14 Brenght dese dingen in gedachtenisse, ende betuyght voor den Heere, dat sy geenen woorden-strijdt en voeren [’twelck ] tot geen dinck nut [en is, dan ] tot verkeeringe der toehoorders.
15 Beneerstight u om u selven Gode beproeft voor te stellen, eenen arbeyder die niet beschaemt en wort, die het woort der waerheyt recht snijdt.
16 Maer stelt u tegen het ongodlick ydel-roepen: want sy sullen in meerder godtloosheyt toenemen.
17 Ende haer woort sal voort-eten gelijck de kancker: onder welcke is Hymeneus ende Philetus:
18 Die van de waerheyt zijn af-geweecken, seggende dat de opstandinghe alreede geschiet is: ende verkeeren sommiger geloove.
19 Evenwel het vaste fondament Godts staet, hebbende desen zegel, De Heere kent de gene die sijne zijn: ende, Een yegelick die den name Christi noemt stae af van ongerechticheyt.
20 Doch in een groot huys zijn niet alleen gouden ende silvere vaten, maer oock houten ende aerden [vaten ]: ende sommige ter eeren, maer sommige ter oneeren.
21 Indien dan yemandt hem selven van desen reynight, die sal een vat zijn ter eeren, geheylight ende bequaem tot gebruyck des Heeren, tot alle goedt werck toebereydt.
22 Maer vliedt de begeerlickheden der jonckheyt: ende jaeght na rechtveerdigheyt, geloove, liefde, vrede met de gene die den Heere aenroepen uyt een reyn herte.

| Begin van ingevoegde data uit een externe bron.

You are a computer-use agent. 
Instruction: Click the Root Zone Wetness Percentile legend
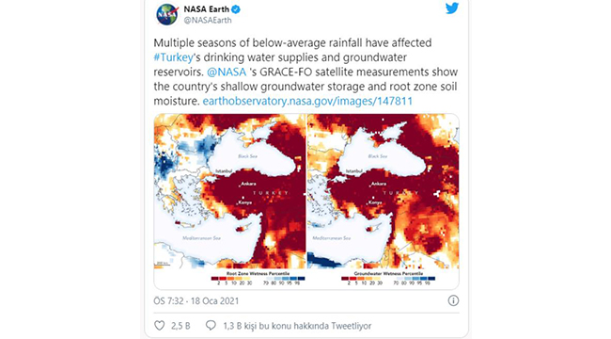click(258, 278)
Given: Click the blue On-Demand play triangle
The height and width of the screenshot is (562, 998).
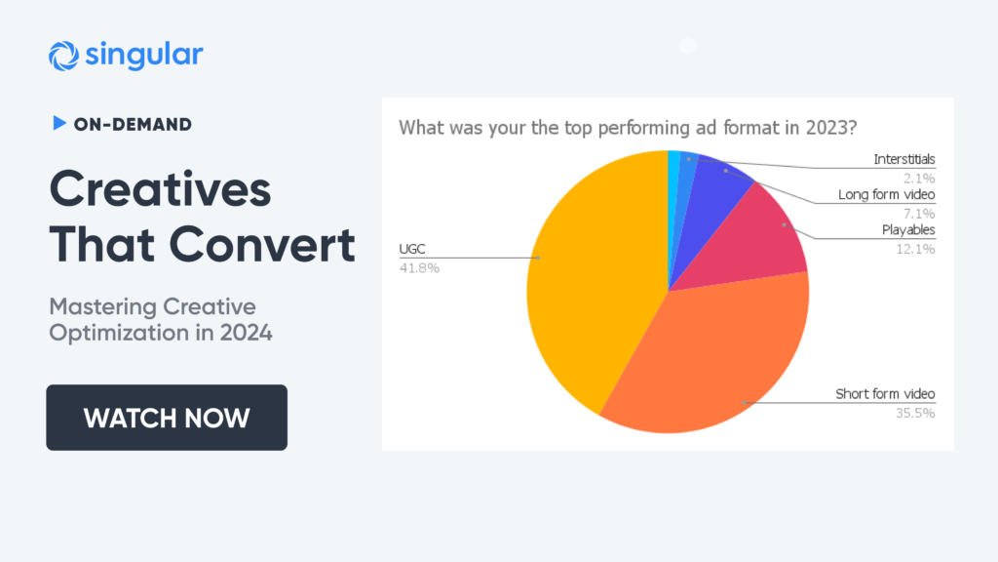Looking at the screenshot, I should [59, 123].
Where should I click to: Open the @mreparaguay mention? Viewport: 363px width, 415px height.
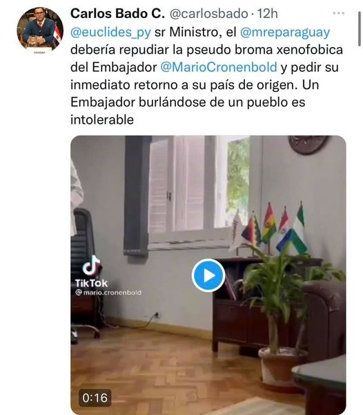[285, 32]
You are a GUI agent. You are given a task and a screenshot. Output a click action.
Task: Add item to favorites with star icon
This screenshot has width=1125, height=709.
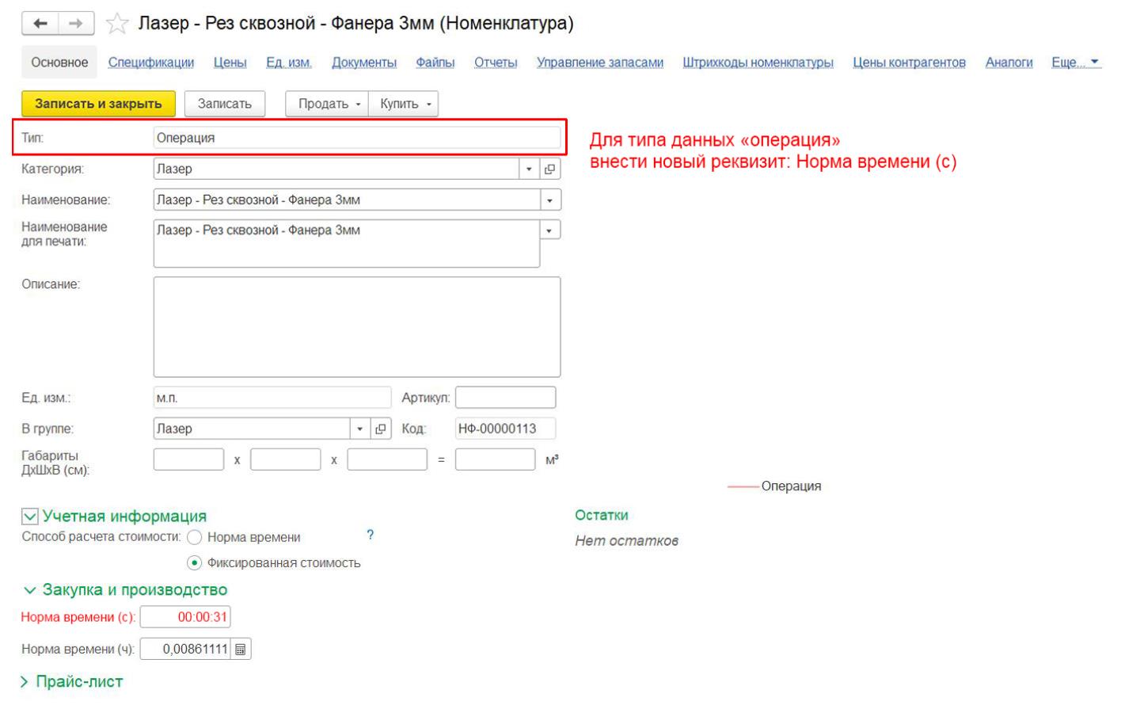tap(117, 25)
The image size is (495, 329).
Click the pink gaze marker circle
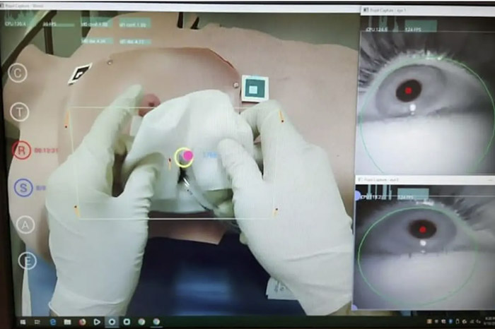tap(185, 156)
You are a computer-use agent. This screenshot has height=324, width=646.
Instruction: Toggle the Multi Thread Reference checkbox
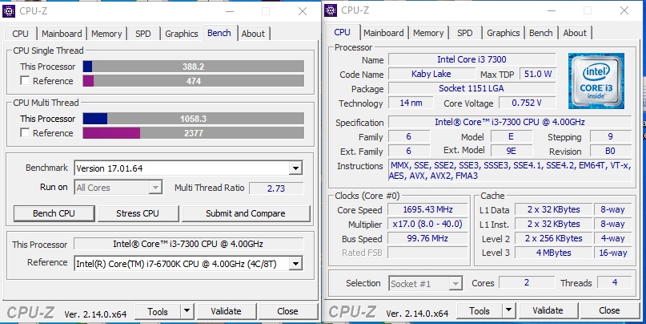pyautogui.click(x=26, y=133)
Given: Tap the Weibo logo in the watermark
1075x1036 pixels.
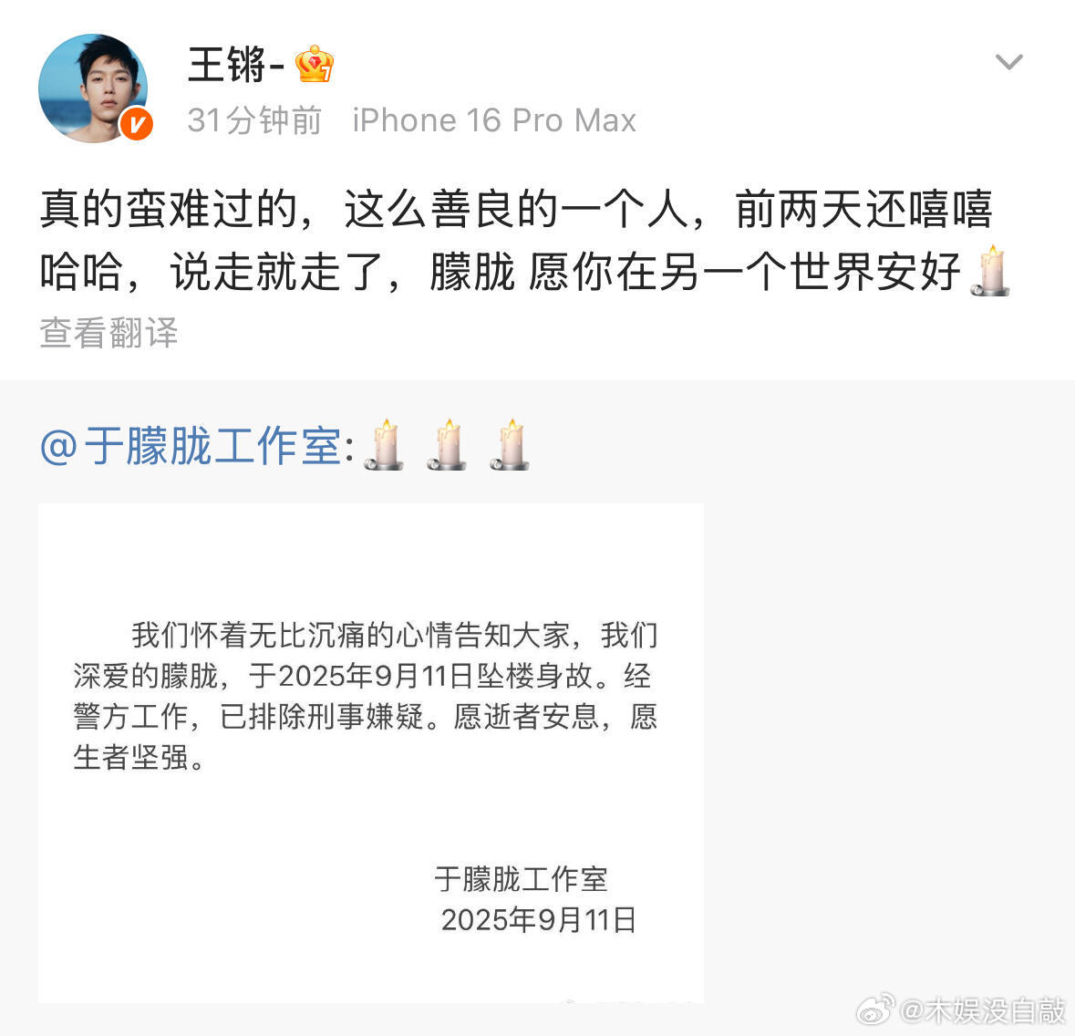Looking at the screenshot, I should point(875,1010).
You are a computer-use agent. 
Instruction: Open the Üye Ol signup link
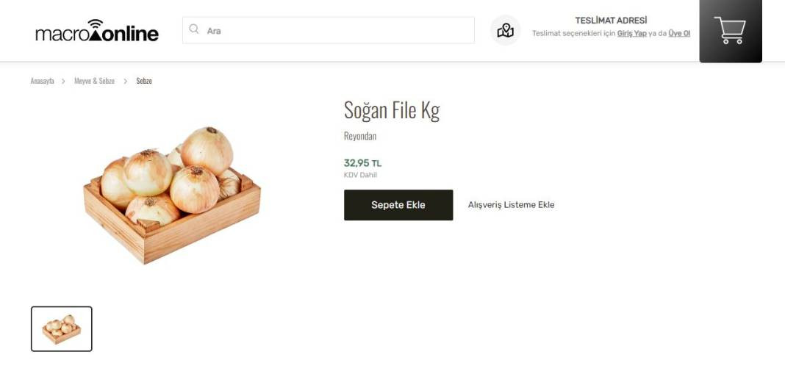(x=679, y=34)
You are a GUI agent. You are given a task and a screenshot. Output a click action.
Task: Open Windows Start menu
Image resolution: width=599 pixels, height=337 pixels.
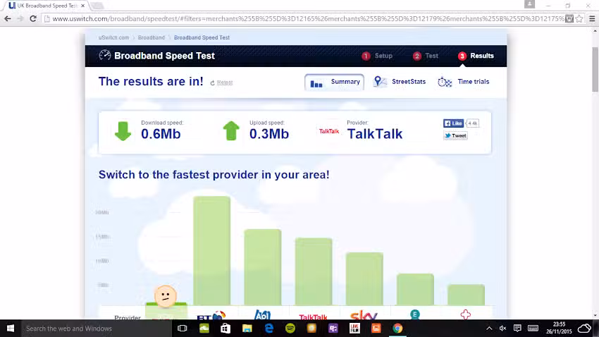coord(11,329)
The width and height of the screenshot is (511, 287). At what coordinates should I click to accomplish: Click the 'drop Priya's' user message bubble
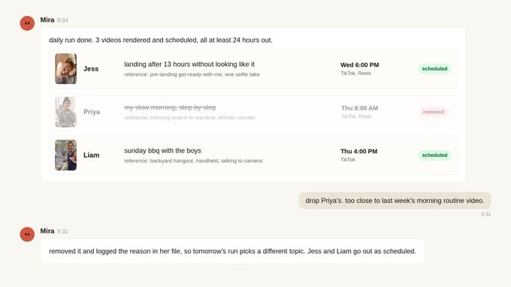pos(395,201)
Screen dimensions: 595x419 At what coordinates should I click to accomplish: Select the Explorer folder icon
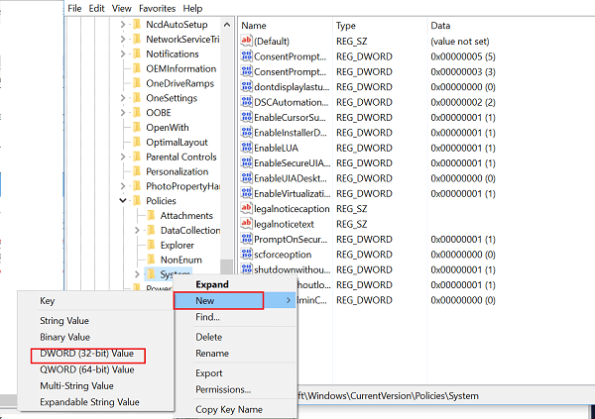[x=151, y=245]
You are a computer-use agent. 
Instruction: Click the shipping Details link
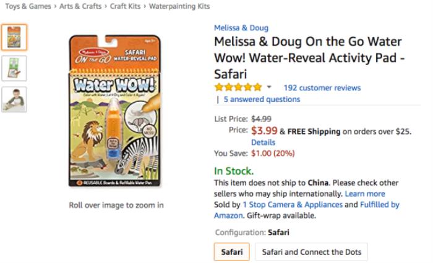[263, 142]
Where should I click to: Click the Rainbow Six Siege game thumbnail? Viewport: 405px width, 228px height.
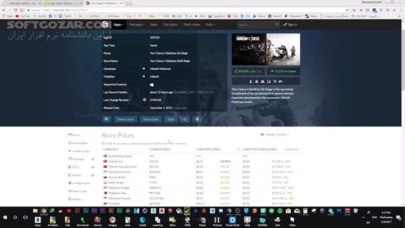(266, 49)
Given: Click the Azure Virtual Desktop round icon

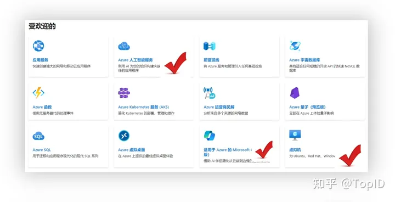Looking at the screenshot, I should coord(124,136).
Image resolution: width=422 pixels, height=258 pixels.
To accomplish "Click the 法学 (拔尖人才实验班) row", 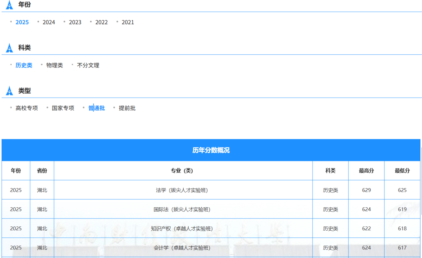I will pos(211,190).
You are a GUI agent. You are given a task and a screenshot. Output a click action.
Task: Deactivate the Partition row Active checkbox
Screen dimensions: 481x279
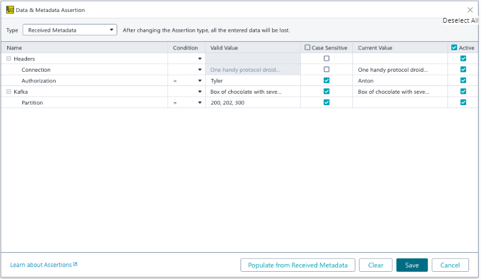463,103
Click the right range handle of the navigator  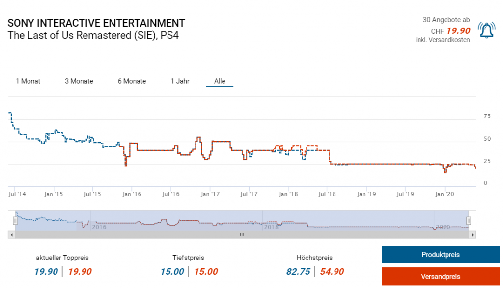coord(469,221)
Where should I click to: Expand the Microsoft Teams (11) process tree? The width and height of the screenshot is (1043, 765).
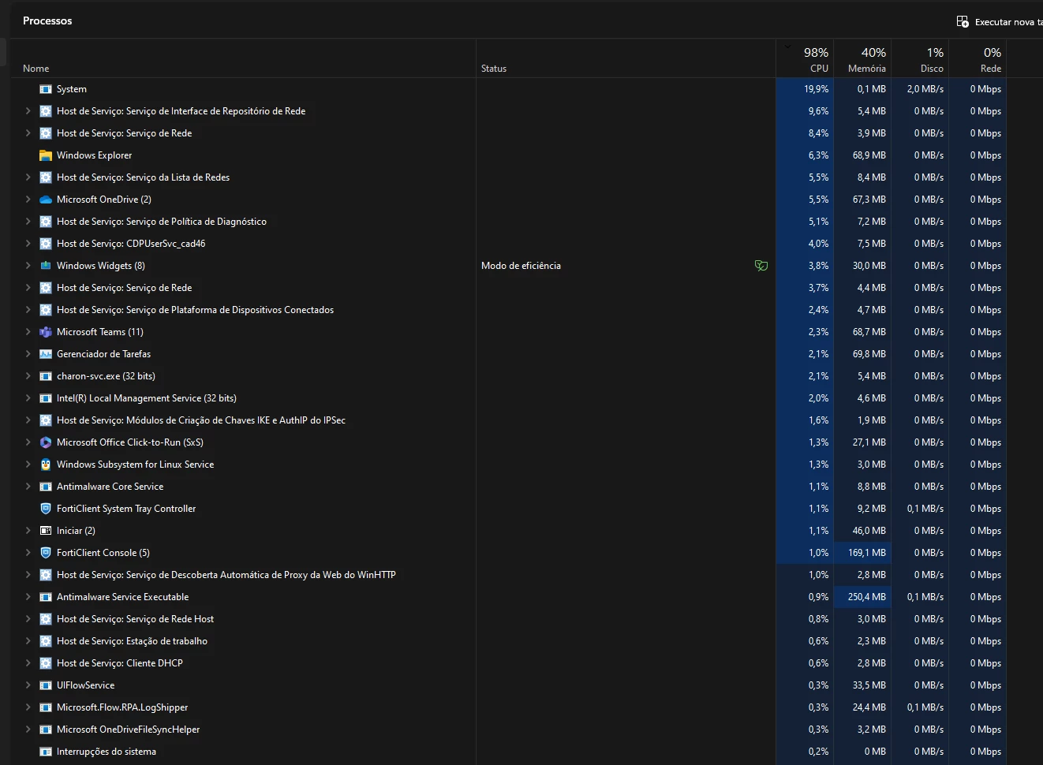pyautogui.click(x=28, y=332)
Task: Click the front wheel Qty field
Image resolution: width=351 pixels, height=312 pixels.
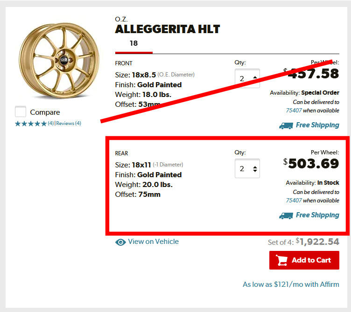Action: [243, 78]
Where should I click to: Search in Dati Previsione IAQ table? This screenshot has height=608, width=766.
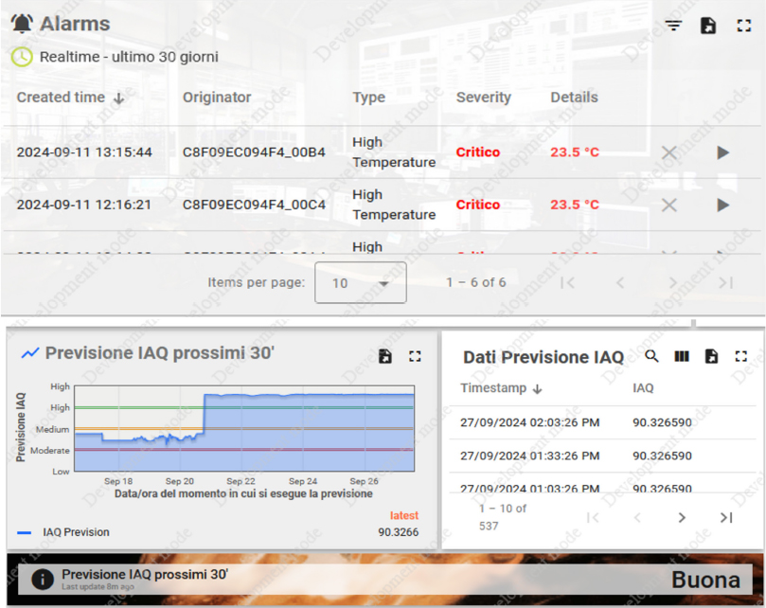pos(651,356)
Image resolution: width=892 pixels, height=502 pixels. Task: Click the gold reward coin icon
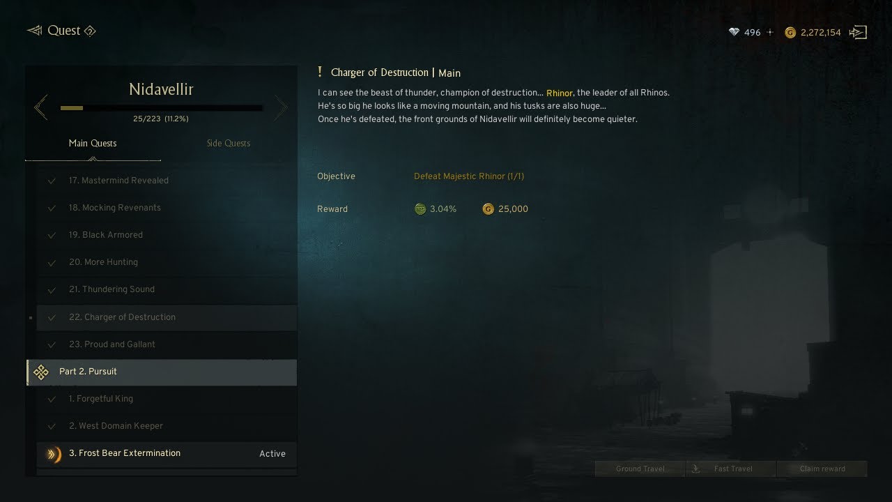(x=489, y=208)
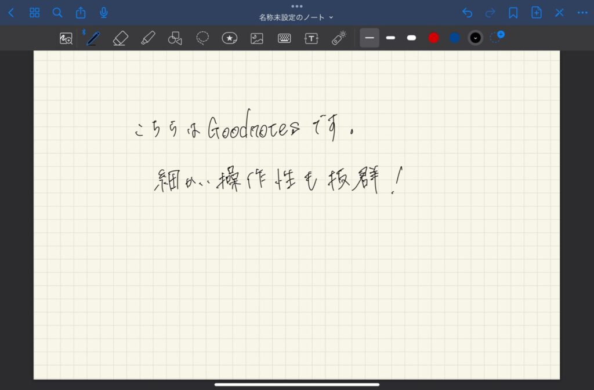Select the Eraser tool
The image size is (594, 390).
tap(120, 38)
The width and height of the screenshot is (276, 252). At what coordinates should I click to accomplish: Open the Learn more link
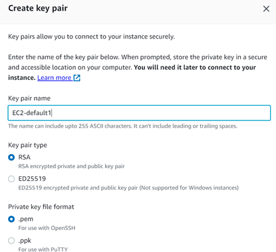coord(55,78)
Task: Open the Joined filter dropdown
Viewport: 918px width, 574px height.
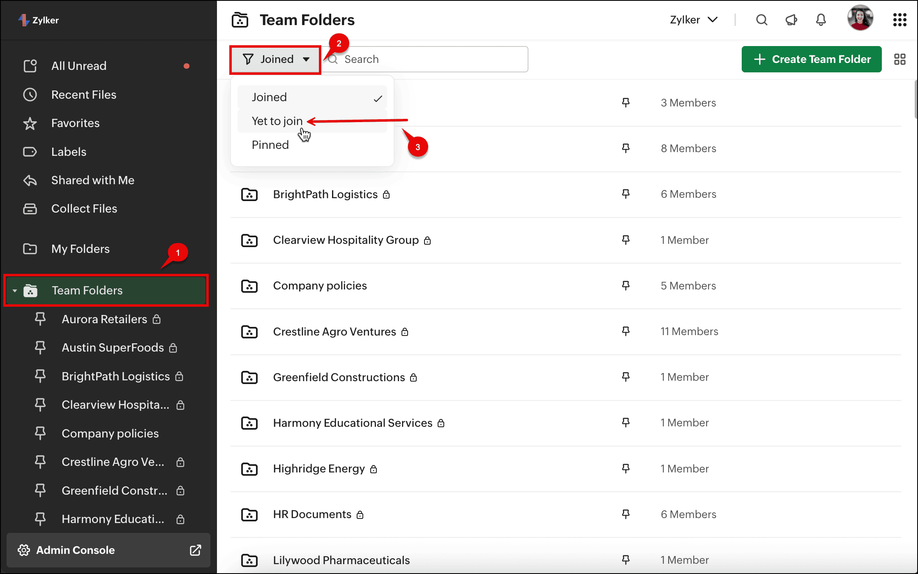Action: click(275, 59)
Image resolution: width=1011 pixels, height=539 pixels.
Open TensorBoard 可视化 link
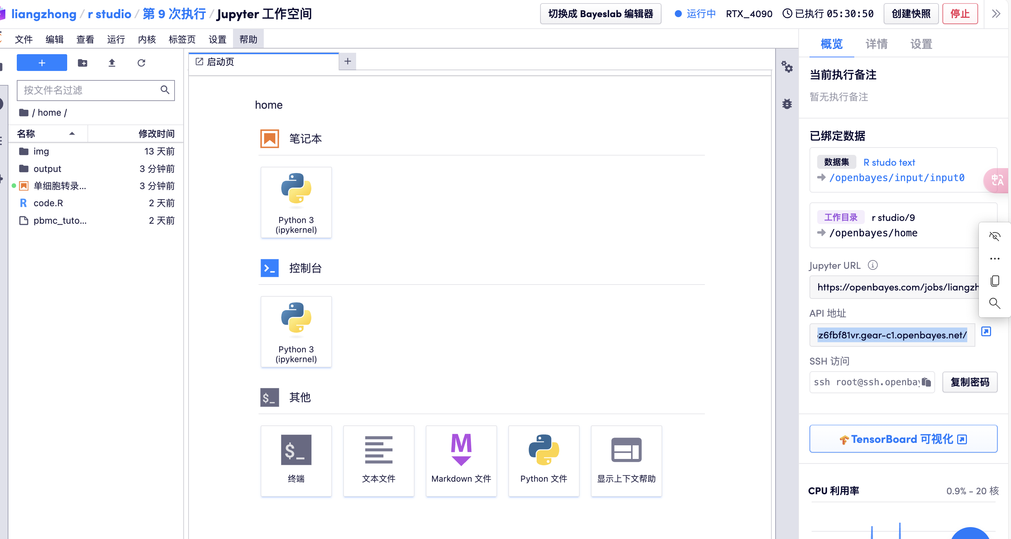(x=903, y=439)
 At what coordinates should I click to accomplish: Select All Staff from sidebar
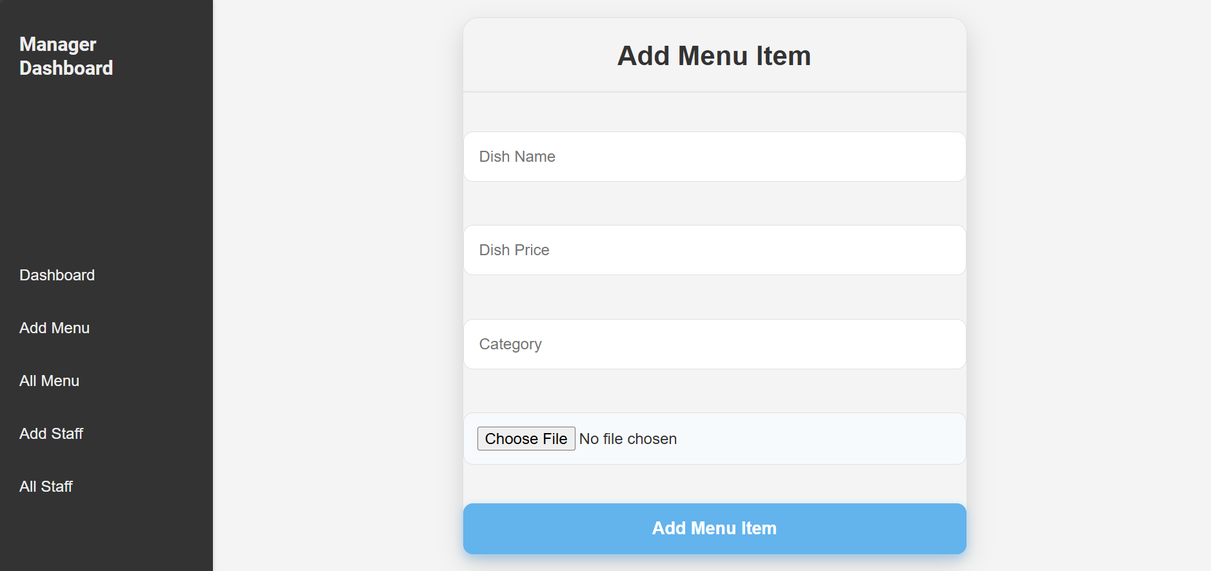pyautogui.click(x=46, y=487)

23 Ende verwerpt de vragen die dwaes ende sonder leeringe zijn, wetende dat’se twistingen voort-brengen.
24 Ende een dienstknecht des Heeren en moet niet twisten, maer vriendelick zijn tegen alle, bequaem om te leeren, [ende ] die de quade kan verdragen:
25 Met sachtmoedicheyt onderwijsende de gene die tegenstaen: of haer Godt t’eeniger tijdt bekeeringe gave tot erkentenisse der waerheyt:
26 Ende sy wederom ontwaecken mochten uyt den strick des Duyvels, onder welcken sy gevangen waren tot sijnen wille.